In Wednesday’s historic 10-9 rejection of Gov. Kathy Hochul’s nominee for chief judge, Hector LaSalle, the Senate Judiciary Committee’s radicals left no doubt about their true goal: They want a judge who’ll ignore the law and base rulings on their agenda — without exception. They all but said so out loud.
A lifelong Democrat, LaSalle laid out his personal political views, making clear he’s a solid pro-labor, pro-choice, pro-diversity liberal: He grew up in a union household, he noted, and “walked the picket line” with his grandma. He backs a woman’s right to make her own “reproductive” decisions and won’t “defend” crisis pregnancy centers that “mislead” clients.

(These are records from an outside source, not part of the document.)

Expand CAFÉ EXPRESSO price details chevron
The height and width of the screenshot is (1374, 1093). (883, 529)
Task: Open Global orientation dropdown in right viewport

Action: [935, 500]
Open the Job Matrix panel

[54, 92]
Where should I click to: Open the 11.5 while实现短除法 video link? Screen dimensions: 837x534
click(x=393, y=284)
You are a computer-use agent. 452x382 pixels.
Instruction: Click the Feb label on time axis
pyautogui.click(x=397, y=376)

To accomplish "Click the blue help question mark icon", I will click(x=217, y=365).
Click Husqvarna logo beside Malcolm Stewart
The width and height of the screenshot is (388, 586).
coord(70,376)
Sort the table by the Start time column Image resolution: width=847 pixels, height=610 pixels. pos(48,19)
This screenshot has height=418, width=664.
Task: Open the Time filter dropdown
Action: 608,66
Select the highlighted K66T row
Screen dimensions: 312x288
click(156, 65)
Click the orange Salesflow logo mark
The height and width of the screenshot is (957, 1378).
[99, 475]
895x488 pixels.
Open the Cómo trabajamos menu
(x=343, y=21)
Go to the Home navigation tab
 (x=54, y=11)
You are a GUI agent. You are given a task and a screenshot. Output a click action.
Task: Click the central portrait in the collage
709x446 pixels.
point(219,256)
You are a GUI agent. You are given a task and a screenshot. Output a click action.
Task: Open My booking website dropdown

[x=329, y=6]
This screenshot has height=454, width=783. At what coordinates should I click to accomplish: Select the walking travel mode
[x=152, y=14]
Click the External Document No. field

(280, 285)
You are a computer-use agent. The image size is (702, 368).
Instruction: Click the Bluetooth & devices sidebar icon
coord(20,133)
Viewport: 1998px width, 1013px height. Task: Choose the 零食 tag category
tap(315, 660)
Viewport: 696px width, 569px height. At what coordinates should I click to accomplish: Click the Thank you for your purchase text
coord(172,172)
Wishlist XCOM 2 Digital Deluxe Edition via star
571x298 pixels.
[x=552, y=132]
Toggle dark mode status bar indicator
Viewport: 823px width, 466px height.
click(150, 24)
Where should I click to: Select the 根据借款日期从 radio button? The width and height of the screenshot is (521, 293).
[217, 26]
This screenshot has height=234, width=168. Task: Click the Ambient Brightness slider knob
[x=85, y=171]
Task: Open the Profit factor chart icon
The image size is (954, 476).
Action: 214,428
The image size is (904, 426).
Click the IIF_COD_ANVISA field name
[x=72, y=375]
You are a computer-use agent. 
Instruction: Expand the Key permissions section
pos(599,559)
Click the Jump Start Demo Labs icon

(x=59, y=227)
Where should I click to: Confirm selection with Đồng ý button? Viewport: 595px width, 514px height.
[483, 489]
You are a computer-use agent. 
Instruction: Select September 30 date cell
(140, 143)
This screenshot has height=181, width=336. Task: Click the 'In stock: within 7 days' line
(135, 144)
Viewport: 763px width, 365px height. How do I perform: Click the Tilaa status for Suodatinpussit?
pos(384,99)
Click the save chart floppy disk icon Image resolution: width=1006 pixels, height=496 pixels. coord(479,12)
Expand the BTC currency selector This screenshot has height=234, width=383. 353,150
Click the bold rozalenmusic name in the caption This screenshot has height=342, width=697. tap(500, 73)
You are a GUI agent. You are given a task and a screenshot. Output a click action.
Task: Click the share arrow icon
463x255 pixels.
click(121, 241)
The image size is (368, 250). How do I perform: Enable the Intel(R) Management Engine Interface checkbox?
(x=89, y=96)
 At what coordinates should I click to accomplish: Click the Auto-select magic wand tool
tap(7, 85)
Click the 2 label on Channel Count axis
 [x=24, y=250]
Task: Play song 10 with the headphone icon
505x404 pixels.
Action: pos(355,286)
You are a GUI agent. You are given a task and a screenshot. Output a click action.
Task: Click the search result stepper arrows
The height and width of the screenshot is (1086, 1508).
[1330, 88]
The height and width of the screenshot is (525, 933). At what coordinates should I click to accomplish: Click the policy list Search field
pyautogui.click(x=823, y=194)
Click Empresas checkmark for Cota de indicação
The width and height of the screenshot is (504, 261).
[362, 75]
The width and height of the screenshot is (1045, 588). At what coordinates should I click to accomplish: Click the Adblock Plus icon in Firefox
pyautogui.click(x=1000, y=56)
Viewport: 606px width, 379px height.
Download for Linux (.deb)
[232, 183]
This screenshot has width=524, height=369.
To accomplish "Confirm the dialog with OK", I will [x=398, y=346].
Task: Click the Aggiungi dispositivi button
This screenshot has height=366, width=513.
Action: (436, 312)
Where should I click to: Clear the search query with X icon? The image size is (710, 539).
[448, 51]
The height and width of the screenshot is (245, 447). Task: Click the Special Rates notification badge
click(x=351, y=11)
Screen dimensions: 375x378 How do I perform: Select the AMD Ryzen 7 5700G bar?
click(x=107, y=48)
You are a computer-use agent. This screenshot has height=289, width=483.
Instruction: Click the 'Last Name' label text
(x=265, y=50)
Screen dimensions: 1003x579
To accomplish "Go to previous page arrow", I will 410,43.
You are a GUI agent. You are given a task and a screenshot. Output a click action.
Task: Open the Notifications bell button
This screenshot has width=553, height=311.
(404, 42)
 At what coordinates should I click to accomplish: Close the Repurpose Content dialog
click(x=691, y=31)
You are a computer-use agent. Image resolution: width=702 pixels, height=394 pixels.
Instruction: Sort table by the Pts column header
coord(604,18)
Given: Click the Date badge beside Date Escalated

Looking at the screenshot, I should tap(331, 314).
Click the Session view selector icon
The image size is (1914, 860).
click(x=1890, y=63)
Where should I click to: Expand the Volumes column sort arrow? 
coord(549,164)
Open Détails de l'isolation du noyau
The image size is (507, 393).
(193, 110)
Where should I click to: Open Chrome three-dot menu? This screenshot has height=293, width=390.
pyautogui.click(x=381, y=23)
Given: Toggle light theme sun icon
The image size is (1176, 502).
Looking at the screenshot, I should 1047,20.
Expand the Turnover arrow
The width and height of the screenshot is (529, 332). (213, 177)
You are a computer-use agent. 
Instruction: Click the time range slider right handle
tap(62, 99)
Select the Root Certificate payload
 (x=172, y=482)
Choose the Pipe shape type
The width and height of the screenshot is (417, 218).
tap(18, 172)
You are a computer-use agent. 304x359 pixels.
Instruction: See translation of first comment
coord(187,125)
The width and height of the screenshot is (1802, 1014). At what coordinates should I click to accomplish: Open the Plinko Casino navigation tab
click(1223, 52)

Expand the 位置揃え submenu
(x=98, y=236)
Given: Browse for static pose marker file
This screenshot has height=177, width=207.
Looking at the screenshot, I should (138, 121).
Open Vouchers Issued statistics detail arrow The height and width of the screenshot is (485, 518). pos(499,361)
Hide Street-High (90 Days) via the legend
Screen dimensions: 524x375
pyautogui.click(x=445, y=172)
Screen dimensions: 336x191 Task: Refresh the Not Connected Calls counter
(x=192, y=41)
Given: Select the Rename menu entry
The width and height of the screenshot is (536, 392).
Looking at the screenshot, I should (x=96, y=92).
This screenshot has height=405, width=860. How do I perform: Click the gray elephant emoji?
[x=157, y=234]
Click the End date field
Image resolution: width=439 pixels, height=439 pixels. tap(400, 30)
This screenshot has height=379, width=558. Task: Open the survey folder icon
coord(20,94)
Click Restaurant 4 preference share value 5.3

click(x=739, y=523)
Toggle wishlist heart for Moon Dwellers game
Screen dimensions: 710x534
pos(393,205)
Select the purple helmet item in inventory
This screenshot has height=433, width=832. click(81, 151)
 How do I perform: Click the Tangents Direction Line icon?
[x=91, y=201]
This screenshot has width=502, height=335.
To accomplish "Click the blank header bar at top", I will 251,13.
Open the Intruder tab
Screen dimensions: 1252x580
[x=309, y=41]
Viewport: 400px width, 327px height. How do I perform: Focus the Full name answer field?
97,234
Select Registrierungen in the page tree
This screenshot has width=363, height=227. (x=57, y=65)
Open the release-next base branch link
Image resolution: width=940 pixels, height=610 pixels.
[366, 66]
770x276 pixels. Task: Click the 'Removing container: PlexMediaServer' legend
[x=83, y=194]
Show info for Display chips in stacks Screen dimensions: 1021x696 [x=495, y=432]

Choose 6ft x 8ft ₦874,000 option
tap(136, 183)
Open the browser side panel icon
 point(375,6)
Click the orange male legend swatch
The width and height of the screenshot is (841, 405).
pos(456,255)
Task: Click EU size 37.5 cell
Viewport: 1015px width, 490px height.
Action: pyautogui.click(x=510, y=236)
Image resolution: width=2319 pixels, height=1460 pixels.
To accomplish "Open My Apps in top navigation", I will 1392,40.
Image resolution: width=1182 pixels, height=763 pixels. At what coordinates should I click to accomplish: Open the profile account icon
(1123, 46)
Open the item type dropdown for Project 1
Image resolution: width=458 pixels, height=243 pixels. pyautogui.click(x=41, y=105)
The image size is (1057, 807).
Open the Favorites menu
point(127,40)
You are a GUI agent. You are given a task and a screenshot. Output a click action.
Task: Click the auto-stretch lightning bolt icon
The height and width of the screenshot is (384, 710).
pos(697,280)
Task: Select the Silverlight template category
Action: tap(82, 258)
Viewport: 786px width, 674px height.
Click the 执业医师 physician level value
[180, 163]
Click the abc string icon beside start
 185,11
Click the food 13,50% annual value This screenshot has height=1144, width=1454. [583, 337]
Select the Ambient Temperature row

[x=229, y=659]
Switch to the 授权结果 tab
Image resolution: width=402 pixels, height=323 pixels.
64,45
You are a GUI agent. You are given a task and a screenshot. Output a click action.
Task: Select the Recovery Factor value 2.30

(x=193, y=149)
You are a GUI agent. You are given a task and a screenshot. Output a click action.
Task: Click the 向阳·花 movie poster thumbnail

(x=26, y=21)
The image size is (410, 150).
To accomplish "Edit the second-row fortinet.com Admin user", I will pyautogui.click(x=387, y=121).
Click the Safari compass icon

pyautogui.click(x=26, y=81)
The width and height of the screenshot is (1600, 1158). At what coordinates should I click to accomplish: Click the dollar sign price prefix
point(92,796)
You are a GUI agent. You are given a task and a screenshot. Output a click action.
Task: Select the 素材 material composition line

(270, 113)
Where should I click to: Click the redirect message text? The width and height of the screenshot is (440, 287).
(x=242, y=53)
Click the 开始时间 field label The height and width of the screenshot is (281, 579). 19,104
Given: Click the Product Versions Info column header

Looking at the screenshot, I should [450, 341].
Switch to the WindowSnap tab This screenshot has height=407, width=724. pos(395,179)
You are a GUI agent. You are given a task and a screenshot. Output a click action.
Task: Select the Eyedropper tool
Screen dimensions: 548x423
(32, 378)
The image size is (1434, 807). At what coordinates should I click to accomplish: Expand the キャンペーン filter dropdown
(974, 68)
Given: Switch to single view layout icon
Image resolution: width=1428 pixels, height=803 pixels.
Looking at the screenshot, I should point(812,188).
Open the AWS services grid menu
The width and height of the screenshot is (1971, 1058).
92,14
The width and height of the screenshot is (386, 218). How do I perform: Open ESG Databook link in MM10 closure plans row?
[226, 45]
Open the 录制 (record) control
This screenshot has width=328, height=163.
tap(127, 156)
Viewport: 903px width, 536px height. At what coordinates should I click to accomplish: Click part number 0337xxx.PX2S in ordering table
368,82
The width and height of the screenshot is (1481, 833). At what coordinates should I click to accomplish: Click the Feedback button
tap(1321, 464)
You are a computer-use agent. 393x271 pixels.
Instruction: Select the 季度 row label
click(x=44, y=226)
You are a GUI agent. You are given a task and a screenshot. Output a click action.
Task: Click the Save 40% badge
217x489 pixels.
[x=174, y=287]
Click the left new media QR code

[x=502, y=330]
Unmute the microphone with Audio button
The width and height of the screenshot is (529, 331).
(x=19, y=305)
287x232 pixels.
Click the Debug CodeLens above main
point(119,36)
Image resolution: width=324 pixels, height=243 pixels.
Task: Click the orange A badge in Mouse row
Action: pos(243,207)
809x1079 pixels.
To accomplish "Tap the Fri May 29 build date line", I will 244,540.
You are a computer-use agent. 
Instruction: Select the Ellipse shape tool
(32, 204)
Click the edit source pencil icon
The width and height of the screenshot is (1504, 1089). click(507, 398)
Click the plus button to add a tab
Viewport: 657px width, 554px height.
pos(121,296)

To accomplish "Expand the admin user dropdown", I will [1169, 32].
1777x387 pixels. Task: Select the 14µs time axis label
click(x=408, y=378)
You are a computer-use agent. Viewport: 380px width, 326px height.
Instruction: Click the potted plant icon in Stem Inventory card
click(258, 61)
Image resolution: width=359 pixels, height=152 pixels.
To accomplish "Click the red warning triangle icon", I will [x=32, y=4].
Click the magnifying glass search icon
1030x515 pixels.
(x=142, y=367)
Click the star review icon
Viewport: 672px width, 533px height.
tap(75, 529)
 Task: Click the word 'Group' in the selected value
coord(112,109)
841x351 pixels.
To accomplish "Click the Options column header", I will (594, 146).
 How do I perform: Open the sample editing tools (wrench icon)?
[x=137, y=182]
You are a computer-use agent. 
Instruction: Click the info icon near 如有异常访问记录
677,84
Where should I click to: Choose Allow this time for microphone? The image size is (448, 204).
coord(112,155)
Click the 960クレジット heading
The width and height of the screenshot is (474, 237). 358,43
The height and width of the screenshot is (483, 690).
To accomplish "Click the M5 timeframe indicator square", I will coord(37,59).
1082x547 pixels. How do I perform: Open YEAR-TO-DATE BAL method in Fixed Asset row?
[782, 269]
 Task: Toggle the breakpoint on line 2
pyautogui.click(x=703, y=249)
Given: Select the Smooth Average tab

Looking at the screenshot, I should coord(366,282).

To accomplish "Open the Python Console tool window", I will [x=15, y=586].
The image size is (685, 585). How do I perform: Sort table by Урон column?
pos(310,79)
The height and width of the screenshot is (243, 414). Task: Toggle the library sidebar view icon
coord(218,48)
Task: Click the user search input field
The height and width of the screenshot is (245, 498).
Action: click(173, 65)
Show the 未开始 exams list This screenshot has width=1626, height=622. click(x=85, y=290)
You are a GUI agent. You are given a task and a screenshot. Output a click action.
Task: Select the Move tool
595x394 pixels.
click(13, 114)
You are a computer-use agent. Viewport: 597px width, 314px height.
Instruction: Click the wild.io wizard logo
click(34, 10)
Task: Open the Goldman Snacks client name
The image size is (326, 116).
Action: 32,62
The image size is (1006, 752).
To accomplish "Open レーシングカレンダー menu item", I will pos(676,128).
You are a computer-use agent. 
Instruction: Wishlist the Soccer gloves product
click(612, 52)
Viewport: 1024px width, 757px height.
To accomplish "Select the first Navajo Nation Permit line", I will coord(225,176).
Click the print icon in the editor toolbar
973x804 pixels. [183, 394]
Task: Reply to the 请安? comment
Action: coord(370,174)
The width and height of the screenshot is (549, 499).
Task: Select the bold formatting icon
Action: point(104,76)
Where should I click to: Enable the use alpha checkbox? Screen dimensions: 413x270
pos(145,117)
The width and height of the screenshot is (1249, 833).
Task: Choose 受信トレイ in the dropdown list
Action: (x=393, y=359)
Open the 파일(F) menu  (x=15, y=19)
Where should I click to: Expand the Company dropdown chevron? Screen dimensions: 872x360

As a prosecutor, he strived to give defendants a “second chance” whenever appropriate. He’d like the high court to be more diverse.
Indeed, if he were seeking a legislative seat, conservatives would rush to oppose him.
His defenders at the hearing also cited his overwhelmingly compelling qualifications to run the state’s courts, not to mention his humble roots and Latino background. Sen. Anthony Palumbo (R-Suffolk) called the nominee “the embodiment of the American dream.”
Yet none of that was good enough for hard-left critics. They blasted him for a few cherry-picked cases (out of 5,700) where LaSalle didn’t rule as they liked, claiming they “raised concerns.” Committee Chairman Brad Hoylman-Sigal (D-Manhattan) actually admitted that he and others on the committee want the Court of Appeals “to go in a different [political] direction” and bashed LaSalle for once running on the Conservative line (though he was on the Democratic, left-wing Working Families and Independent lines in that same race).
Queens Sen. Toby Ann Stavisky (D) said lawmakers fret that the state’s top court has “shifted to the right” and demanded to know what LaSalle would do to “remedy that shift.” Sen. Jessica Ramos (D-Queens) suggested judges take a “broader reading” of statutes.
Don’t they know the difference between judges and legislators? The former aren’t supposed to be political; they certainly mustn’t go beyond the language of statutes to apply their own “broader views,” as Ramos wants. If they did, what would be the point of democratically elected lawmakers?
Indeed, LaSalle repeatedly insisted he’d love to see new (progressive) laws passed but as a judge he’s “constrained by precedent” and follows “clear statute.”
“Judges’ decision-making is based on the facts and the law, and how you feel personally about a party or issue . . . is not germane,” he said — which was decidedly not what the leftists wanted to hear.
No, they want their way, regardless of law, rules or precedent. They packed the committee to ensure a majority opposed LaSalle and now claim he doesn’t deserve a full vote on the Senate floor. They turned the process into an outrageous partisan circus.
Hochul must now fight to get him a full Senate vote — all the way to the US Supreme Court, if need be.